# Directions
Using the records below, write out again exactly the lines that begin at the line containing "The height and" and end at the line containing "Image resolution: width=762", and no other lines.

[Pixel coordinate grounding data]
══════════

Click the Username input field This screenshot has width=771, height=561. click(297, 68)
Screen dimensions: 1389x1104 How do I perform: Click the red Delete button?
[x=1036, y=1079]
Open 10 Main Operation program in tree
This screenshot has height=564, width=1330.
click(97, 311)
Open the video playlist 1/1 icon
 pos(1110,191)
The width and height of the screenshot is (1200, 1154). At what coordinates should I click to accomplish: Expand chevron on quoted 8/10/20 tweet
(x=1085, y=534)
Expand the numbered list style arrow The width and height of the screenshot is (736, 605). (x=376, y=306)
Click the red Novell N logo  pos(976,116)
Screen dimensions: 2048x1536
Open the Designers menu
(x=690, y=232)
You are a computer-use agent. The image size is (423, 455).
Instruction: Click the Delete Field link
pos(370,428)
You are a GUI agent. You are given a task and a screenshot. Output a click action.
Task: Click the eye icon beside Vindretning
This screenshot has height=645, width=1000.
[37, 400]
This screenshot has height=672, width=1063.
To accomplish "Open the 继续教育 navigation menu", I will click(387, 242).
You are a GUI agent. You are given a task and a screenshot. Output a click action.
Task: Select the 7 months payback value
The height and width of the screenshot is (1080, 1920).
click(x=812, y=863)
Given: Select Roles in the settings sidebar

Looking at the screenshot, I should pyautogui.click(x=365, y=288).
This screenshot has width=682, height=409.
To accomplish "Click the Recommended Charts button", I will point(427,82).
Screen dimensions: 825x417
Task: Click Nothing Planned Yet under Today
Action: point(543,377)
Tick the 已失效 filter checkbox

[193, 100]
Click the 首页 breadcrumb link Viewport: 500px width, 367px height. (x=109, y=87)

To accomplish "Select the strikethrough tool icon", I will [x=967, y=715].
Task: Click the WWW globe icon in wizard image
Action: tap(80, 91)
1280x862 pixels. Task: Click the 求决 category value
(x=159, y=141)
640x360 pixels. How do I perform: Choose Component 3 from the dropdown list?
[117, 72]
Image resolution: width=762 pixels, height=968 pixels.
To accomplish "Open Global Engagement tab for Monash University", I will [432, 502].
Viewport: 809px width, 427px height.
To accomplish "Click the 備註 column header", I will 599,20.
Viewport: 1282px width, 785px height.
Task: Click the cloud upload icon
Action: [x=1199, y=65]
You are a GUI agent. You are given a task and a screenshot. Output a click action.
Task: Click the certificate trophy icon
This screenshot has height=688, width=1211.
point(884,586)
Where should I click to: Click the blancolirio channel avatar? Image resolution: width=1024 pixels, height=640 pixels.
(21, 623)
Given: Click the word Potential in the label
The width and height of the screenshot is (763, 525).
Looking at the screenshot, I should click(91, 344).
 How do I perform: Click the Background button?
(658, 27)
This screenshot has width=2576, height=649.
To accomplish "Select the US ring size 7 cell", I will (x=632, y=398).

══════════

# Your solution
The height and width of the screenshot is (1080, 1920).
click(x=812, y=863)
Given: Select Roles in the settings sidebar

Looking at the screenshot, I should pyautogui.click(x=365, y=288).
This screenshot has width=682, height=409.
To accomplish "Click the Recommended Charts button", I will point(427,82).
Screen dimensions: 825x417
Task: Click Nothing Planned Yet under Today
Action: point(543,377)
Tick the 已失效 filter checkbox

[193, 100]
Click the 首页 breadcrumb link Viewport: 500px width, 367px height. (x=109, y=87)

To accomplish "Select the strikethrough tool icon", I will [x=967, y=715].
Task: Click the WWW globe icon in wizard image
Action: tap(80, 91)
1280x862 pixels. Task: Click the 求决 category value
(x=159, y=141)
640x360 pixels. How do I perform: Choose Component 3 from the dropdown list?
[117, 72]
Image resolution: width=762 pixels, height=968 pixels.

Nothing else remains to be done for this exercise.